Mr. Logari hung out in each the Pul-e-Charki and Parwan prisons, American officers stated, however it’s unclear how he linked up with the ISIS-Okay assault cell in Kabul, or why and the way he got here to be the Abbey Gate bomber.

Soon after the assault, nevertheless, American officers and U.S. media reviews disclosed that the bomber had been launched from jail simply days earlier.

The Islamic State seized on the spectacular nature of the bombing, boasting about its dimension, location and timing in social media posts, based on the SITE Intelligence Group, which displays jihadist media.

In the months because the assault, U.S. intelligence analysts and army officers say they’ve centered on studying extra concerning the ISIS-Okay strike cell, and any future assaults it might be plotting in opposition to the West.

Created six years in the past by disaffected Pakistani Taliban fighters, the group’s ranks fell to about 1,500 to 2,000 fighters final 12 months, about half that of its peak in 2016 earlier than U.S. airstrikes and Afghan commando raids took a toll, killing a lot of its leaders.
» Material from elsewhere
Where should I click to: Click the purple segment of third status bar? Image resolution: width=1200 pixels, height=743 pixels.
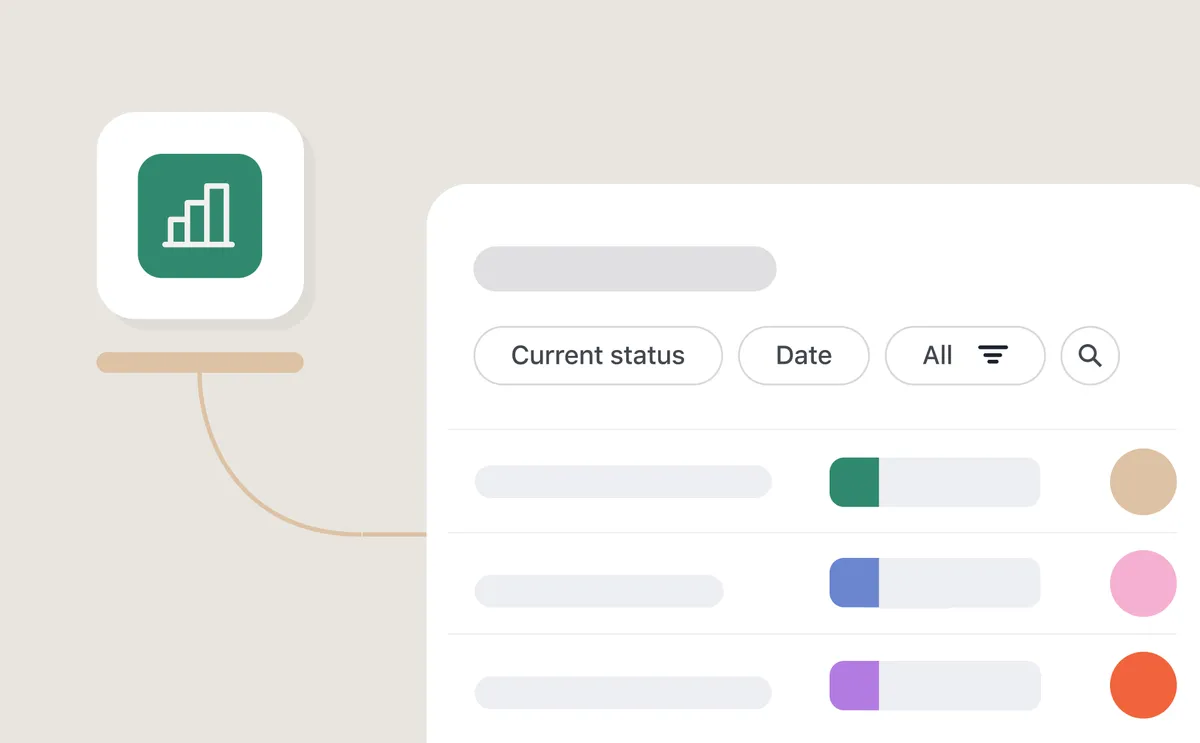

In June 2020, an formidable new commander, Shahab al-Muhajir, took over the group and has been attempting to recruit Taliban fighters and different militants.

Even earlier than the Abbey Gate bombing, ISIS-Okay had vastly elevated the tempo of its assaults in 2021, a United Nations report concluded in June.
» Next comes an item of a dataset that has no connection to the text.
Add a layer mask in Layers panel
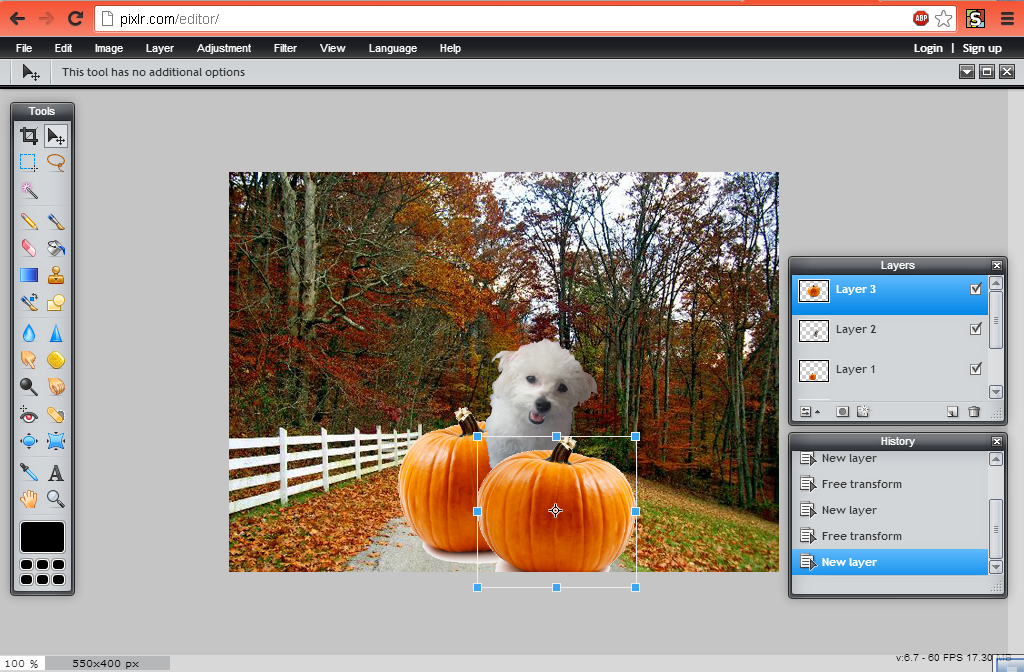click(x=842, y=411)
The violence has strained Afghanistan’s new and untested authorities and raised purple flags within the West concerning the group’s potential resurgence.

President Biden and his prime commanders have stated the United States would perform “over-the-horizon” strikes from a base within the United Arab Emirates in opposition to ISIS and Qaeda insurgents who threaten the United States.

Gen. Kenneth F. McKenzie Jr., the pinnacle of the army’s Central Command, stated in early December that the departure of the U.S. army and intelligence belongings from Afghanistan had made monitoring the teams tougher however “not unimaginable.”

Mujib Mashal contributed reporting from New Delhi.